## Stated problem
Copy everything from the first row down to the line containing "Open options for" word for word, including that line.

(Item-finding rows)
========================

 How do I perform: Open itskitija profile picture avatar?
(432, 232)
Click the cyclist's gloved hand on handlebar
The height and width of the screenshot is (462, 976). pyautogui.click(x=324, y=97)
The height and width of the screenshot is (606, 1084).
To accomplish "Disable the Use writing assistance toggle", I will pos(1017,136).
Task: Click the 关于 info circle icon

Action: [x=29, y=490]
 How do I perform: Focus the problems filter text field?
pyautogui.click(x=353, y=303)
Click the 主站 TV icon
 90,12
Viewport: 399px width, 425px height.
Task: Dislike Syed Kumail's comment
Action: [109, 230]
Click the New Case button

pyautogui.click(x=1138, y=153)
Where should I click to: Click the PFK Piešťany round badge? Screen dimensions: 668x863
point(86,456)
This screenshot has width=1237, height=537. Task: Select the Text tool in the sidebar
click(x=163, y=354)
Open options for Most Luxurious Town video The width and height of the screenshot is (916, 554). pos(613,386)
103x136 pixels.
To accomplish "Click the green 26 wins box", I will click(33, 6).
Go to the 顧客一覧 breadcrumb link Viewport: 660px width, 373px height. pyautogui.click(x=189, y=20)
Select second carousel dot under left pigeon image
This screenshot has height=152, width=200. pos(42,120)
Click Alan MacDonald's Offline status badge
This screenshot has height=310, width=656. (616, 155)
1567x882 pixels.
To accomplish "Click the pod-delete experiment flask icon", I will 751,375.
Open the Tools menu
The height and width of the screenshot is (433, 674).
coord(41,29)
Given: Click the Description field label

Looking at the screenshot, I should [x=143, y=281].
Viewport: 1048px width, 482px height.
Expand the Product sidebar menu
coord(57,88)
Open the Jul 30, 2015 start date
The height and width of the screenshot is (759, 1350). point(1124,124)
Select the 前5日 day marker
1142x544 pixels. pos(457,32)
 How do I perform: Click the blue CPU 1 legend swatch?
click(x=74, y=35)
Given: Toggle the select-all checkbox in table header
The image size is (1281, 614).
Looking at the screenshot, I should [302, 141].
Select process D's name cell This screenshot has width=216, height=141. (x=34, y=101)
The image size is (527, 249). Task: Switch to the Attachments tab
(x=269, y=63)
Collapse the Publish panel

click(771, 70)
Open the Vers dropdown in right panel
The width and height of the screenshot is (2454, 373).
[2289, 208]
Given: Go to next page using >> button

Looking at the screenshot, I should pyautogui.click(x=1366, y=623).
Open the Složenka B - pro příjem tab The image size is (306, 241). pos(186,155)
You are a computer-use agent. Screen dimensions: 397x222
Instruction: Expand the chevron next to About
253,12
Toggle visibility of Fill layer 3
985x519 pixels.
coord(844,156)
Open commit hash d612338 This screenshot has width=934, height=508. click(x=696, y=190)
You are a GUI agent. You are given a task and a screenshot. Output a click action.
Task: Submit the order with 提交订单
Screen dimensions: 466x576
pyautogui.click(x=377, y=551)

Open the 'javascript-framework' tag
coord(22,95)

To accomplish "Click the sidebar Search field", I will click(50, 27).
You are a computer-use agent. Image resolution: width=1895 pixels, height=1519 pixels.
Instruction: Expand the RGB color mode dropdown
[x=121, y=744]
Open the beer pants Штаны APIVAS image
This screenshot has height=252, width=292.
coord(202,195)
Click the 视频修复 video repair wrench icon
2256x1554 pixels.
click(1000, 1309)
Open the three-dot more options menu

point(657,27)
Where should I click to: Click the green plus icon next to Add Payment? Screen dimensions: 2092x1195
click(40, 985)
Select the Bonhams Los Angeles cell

========================

## Correct result
 How do I perform: Open itskitija profile picture avatar?
(432, 232)
Click the cyclist's gloved hand on handlebar
The height and width of the screenshot is (462, 976). pyautogui.click(x=324, y=97)
The height and width of the screenshot is (606, 1084).
To accomplish "Disable the Use writing assistance toggle", I will pos(1017,136).
Task: Click the 关于 info circle icon

Action: [x=29, y=490]
 How do I perform: Focus the problems filter text field?
pyautogui.click(x=353, y=303)
Click the 主站 TV icon
 90,12
Viewport: 399px width, 425px height.
Task: Dislike Syed Kumail's comment
Action: [109, 230]
Click the New Case button

pyautogui.click(x=1138, y=153)
Where should I click to: Click the PFK Piešťany round badge? Screen dimensions: 668x863
point(86,456)
This screenshot has width=1237, height=537. Task: Select the Text tool in the sidebar
click(x=163, y=354)
Open options for Most Luxurious Town video The width and height of the screenshot is (916, 554). pos(613,386)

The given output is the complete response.